--- start DATASET CONTENT ---

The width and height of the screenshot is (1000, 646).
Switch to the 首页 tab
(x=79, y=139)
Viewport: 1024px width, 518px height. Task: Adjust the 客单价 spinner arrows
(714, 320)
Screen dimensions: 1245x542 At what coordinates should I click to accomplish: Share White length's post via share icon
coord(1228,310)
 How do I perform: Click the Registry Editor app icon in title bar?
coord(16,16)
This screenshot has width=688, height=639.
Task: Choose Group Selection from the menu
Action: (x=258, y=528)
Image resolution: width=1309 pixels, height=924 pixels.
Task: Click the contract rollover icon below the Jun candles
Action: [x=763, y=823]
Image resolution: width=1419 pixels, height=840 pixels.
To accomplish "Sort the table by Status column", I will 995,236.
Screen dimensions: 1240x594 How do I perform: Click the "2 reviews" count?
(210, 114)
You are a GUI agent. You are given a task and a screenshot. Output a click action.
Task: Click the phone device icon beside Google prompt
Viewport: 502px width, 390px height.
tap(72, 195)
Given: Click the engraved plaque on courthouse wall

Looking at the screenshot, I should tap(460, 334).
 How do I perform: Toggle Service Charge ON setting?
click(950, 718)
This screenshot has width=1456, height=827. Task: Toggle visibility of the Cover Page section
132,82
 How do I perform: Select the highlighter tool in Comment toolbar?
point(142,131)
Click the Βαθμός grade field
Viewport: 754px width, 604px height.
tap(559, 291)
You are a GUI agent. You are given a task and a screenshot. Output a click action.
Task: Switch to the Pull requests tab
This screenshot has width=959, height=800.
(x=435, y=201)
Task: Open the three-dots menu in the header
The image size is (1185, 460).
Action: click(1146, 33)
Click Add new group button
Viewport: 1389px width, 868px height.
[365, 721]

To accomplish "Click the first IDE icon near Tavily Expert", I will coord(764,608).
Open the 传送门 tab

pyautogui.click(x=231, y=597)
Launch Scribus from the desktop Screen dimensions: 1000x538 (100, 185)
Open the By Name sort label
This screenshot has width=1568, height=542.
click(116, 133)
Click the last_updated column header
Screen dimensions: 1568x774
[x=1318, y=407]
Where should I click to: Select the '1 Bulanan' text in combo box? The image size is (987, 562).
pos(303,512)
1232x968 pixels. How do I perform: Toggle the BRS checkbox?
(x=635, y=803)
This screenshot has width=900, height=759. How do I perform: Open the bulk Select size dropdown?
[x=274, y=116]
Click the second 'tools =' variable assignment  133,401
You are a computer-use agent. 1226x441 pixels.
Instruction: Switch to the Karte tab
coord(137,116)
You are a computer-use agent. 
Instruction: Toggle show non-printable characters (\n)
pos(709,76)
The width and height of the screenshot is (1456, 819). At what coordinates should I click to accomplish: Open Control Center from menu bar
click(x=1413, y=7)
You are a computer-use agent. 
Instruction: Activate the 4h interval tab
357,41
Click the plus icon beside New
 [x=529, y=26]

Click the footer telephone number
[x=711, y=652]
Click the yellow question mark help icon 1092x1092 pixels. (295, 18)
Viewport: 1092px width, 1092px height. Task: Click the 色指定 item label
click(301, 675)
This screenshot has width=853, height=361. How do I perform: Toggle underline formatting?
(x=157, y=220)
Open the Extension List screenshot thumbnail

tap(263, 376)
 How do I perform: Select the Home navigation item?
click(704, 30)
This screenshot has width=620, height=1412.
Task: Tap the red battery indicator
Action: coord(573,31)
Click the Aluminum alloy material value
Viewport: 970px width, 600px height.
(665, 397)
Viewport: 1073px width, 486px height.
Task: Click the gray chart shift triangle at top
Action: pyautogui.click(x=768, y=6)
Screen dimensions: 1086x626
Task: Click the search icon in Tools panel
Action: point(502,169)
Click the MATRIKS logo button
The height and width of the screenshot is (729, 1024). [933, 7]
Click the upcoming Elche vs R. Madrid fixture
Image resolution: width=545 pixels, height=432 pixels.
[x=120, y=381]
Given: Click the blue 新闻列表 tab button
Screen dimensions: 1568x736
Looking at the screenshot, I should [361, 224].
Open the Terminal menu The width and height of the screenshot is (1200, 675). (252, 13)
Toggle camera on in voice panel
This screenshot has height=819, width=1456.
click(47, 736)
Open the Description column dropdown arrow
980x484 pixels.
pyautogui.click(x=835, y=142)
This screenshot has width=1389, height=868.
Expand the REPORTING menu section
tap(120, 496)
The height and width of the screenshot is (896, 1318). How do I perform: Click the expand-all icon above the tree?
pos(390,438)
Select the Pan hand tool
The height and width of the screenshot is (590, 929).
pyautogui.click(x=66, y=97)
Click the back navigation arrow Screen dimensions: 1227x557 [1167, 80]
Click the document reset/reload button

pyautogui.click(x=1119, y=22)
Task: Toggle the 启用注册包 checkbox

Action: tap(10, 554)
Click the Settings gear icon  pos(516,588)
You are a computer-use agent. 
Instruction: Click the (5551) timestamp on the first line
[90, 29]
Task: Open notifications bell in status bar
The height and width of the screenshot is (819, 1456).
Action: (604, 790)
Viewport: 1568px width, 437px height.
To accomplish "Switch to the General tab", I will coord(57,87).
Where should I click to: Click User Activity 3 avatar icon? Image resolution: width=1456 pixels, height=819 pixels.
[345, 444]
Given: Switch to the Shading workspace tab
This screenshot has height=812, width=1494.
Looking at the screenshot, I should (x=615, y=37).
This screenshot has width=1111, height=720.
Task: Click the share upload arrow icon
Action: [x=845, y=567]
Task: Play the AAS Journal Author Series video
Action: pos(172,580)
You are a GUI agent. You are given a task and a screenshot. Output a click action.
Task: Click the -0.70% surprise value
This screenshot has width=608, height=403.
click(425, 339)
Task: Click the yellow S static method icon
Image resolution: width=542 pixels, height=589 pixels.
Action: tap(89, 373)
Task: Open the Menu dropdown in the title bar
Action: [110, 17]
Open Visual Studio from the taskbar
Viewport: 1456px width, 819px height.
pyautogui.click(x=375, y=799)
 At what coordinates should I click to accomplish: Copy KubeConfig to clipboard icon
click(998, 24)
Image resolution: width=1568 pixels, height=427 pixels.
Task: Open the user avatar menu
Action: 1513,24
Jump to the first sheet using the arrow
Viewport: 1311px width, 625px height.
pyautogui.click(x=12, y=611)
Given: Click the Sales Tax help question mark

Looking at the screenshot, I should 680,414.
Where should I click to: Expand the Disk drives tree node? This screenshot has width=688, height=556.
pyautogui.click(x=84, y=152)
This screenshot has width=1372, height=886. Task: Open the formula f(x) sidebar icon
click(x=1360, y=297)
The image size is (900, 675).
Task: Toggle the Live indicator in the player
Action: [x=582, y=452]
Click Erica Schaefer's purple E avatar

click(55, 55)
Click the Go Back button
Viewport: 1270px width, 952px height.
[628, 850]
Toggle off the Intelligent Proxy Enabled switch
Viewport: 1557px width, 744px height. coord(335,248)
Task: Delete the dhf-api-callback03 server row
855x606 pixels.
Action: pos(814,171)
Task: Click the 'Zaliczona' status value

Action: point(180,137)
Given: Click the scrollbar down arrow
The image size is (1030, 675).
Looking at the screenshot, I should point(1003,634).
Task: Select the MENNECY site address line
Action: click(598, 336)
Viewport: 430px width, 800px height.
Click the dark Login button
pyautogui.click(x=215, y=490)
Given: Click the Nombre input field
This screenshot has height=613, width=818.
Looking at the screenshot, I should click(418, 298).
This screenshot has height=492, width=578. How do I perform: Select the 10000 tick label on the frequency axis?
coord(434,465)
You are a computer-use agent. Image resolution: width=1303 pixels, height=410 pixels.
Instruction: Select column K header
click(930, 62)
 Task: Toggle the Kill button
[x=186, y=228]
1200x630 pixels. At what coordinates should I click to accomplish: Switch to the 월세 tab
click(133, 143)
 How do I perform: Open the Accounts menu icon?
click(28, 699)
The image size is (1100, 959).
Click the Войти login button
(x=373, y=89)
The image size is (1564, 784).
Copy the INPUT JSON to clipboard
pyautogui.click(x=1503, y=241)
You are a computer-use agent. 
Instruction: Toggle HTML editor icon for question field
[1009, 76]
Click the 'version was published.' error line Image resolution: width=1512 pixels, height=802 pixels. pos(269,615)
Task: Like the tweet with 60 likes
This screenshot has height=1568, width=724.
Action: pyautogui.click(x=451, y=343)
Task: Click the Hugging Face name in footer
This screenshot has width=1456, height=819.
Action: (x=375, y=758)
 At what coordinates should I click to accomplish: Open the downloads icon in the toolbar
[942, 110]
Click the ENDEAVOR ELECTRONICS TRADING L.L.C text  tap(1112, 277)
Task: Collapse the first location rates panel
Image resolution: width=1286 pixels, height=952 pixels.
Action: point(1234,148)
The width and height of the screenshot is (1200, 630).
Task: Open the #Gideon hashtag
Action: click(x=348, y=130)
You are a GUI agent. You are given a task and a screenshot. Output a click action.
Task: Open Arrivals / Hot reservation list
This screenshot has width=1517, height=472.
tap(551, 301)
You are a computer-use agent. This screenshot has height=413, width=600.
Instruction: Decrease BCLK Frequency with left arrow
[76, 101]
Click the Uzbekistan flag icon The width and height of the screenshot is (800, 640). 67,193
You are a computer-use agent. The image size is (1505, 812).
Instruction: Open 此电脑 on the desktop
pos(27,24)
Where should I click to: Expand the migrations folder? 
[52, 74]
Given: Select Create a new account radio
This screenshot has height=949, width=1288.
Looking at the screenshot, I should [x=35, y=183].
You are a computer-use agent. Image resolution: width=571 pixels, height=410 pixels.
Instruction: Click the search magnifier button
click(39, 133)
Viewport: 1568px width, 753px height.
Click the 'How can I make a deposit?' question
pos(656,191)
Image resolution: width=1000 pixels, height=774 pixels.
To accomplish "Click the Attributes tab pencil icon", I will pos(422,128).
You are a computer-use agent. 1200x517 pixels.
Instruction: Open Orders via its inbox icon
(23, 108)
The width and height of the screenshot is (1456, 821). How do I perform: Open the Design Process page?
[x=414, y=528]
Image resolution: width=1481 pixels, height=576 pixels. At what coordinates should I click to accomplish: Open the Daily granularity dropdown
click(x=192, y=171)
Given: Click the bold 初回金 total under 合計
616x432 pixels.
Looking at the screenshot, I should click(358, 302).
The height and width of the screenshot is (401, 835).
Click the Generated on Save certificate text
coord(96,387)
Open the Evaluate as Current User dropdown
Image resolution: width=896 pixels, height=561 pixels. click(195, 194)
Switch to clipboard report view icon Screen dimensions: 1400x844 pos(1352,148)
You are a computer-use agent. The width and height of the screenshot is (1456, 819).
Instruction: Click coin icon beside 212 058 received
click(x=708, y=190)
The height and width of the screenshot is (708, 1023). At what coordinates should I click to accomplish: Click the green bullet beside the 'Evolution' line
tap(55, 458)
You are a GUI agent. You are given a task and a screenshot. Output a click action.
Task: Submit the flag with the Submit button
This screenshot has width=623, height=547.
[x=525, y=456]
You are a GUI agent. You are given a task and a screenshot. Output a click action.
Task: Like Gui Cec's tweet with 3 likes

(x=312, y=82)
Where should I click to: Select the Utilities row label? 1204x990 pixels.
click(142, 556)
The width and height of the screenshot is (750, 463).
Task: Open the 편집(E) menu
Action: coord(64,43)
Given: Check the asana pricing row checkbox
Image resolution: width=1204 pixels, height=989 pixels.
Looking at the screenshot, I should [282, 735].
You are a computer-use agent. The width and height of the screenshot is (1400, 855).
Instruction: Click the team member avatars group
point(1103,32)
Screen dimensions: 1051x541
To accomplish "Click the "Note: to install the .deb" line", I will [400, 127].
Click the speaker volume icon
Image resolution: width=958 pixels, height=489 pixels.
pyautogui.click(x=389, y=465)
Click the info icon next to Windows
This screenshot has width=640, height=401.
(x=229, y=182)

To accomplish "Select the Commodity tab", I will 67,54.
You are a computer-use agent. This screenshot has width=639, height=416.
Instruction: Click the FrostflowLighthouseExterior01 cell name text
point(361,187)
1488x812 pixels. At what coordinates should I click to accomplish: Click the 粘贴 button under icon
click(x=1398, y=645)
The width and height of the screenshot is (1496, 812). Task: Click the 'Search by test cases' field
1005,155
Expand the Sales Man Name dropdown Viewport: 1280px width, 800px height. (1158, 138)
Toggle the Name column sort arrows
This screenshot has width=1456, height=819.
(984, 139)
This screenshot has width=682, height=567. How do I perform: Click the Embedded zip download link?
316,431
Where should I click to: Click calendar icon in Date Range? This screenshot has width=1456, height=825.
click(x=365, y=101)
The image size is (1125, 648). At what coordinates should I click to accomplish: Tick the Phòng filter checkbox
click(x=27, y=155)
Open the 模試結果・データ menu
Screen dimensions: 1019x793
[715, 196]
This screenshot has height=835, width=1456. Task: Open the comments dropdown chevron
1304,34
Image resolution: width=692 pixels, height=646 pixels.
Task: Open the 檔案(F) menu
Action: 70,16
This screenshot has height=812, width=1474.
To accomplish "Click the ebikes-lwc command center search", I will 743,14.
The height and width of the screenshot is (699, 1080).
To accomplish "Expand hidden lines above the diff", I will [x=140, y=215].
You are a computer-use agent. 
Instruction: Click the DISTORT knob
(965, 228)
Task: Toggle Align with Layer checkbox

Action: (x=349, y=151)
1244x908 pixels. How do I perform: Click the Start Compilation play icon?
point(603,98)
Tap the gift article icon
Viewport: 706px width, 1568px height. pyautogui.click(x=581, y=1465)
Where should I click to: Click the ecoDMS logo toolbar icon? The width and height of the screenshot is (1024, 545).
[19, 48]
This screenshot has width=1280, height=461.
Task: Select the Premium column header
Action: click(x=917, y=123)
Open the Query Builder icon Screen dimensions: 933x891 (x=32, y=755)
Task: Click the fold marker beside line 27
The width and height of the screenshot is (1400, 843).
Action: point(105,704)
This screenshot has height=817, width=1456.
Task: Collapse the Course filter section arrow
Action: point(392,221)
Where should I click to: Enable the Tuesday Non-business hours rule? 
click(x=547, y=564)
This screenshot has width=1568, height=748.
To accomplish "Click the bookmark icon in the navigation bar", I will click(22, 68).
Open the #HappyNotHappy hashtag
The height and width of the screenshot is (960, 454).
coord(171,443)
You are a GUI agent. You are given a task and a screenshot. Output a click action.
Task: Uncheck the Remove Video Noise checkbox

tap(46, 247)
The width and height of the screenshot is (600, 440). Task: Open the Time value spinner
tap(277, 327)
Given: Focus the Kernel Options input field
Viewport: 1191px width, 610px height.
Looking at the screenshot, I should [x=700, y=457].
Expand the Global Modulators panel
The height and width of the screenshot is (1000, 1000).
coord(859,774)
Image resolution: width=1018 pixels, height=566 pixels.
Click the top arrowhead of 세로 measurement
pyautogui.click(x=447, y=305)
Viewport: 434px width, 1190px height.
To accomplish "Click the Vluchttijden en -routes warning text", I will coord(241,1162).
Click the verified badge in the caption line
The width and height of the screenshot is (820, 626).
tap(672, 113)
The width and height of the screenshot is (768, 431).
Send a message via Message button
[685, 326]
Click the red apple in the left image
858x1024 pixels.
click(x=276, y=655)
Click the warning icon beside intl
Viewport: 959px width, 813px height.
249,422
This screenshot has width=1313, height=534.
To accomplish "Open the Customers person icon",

--- end DATASET CONTENT ---

→ **WHAT IS REQUIRED**: Find every line in the material that contains the string "above", and copy each of those lines out in full.

→ **SOLUTION TO THE EXERCISE**:
The height and width of the screenshot is (896, 1318). How do I perform: Click the expand-all icon above the tree?
To accomplish "Expand hidden lines above the diff", I will [x=140, y=215].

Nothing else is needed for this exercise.